Cooking with the Chef: Sea Cucumber Braised with Scallions!

Scallion Braised Sea Cucumber
Scallion Braised Sea Cucumber is a famous dish from the heart of Shandong cuisine. It is well-known, but it is also very hard for the average person to make. The sea cucumber is the real test. It's a tricky ingredient that doesn't easily absorb flavors, which makes us want that elusive scallion smell even more.
You might be nodding your head because you've probably felt this way before. Even though you have all the right ingredients and spices, your homemade food never tastes as good as restaurant food. But don't worry, my friend. I know how to make this dish taste even better, and I'm ready to tell you how.


The main taste of Scallion Braised Sea Cucumber comes from the way the fresh sea cucumber and the rich scallion flavor work together. The perfect bite leaves behind a soft scallion smell and no sauce. Not only does it taste great, but it's also good for your lungs and kidneys and is full of nutrients.
Sea cucumber is a very healthy seafood, but it doesn't taste like anything on its own. The hard part is to add the flavor of scallions and umami while keeping the food's nutritional value and that great chewy texture. Let's figure out what the secrets are.
Secret 1: Getting Dried Sea Cucumbers Ready
When making Scallion Braised Sea Cucumber, be careful not to soak the sea cucumbers for too long. If they get too much water, they won't let moisture out while cooking, and the seasonings won't be able to get in, which will make the dish taste bland. If you soak them too long, they will lose their natural chewiness. So, try to get the food to be about 80–90% rehydrated. This is the best level for getting the right texture in the final dish.

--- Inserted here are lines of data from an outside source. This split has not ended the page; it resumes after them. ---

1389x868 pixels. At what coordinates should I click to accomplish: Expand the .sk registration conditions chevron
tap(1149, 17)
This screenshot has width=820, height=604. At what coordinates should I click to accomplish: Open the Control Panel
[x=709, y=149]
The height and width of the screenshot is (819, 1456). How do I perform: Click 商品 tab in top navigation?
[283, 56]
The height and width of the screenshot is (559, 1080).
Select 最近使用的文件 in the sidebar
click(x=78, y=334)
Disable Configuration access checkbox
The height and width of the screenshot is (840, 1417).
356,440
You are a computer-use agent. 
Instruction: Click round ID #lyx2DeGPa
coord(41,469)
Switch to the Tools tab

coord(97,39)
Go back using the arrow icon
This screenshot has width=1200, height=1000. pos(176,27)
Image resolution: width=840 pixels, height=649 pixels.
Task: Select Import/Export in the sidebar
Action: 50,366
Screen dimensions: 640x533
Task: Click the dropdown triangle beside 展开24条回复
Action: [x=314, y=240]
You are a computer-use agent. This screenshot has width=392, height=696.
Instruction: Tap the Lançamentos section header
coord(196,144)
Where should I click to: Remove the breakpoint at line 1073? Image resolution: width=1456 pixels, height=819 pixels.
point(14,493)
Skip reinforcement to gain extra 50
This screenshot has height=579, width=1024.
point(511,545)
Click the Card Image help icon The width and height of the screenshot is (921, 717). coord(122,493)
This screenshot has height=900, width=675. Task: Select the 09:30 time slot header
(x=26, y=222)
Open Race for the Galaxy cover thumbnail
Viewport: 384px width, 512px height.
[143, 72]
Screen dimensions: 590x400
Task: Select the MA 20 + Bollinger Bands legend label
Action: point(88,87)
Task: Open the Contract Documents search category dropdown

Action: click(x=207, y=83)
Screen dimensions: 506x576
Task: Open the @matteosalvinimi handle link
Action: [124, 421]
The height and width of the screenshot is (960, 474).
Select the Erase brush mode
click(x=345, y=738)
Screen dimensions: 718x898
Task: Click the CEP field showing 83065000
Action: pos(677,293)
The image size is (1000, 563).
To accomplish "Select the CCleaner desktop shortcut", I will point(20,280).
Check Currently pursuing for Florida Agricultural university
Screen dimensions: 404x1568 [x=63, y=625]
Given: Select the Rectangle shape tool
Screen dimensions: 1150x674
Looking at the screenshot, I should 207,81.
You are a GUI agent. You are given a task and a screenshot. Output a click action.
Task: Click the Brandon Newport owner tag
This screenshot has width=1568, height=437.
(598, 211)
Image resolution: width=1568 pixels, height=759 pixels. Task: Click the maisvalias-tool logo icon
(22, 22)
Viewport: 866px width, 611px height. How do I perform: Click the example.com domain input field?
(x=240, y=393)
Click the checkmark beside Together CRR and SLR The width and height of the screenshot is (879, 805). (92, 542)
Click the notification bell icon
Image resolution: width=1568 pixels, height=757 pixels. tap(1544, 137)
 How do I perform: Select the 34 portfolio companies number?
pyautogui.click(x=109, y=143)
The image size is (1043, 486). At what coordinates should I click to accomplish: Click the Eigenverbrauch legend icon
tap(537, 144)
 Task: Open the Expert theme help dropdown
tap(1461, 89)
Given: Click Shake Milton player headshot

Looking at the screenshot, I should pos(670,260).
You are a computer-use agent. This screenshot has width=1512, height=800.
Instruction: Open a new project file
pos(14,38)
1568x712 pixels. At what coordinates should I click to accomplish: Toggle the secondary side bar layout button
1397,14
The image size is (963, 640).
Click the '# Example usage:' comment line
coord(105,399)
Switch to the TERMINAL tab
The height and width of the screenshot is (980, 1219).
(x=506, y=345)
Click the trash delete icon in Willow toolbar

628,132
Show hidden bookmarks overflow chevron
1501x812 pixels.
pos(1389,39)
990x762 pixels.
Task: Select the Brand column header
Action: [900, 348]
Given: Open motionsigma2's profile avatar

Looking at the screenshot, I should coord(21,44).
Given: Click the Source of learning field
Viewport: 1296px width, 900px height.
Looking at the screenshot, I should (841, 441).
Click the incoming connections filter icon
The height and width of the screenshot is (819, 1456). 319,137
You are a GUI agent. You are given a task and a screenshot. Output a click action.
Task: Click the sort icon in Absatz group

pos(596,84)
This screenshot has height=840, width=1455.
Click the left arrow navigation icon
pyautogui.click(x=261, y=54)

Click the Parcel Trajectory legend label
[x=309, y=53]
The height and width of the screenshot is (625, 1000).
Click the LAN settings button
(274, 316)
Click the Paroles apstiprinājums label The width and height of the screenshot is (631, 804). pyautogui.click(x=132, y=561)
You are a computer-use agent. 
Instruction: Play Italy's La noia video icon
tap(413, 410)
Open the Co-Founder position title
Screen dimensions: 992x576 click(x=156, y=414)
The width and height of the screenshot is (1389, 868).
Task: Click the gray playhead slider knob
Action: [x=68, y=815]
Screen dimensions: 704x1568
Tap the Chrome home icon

Secret 2: Making the Braising Sauce
If you braise sea cucumbers directly, they won't be able to soak up flavors as well, and they won't cook for a long time. That's why it's important to make a special marinade sauce ahead of time. To make this sauce, you usually simmer broth with scallion oil and other spices. After that, the sea cucumbers are braised in the sauce and left to soak. This lets them soak up as much of the broth's umami and scallion flavor as they can, making the final taste very rich.
Secret 3: How to Make Scallion Oil
Simply frying chopped scallions in oil doesn't give this dish its scallion flavor. You need to make scallion oil first by cooking chopped scallions in a pan. This scallion oil is then used as the base oil for frying the sea cucumber, which makes sure that the final dish has a strong scallion flavor. A good tip is to use the white parts of the green onions, cut them up, and fry them with the cleaned green onion roots.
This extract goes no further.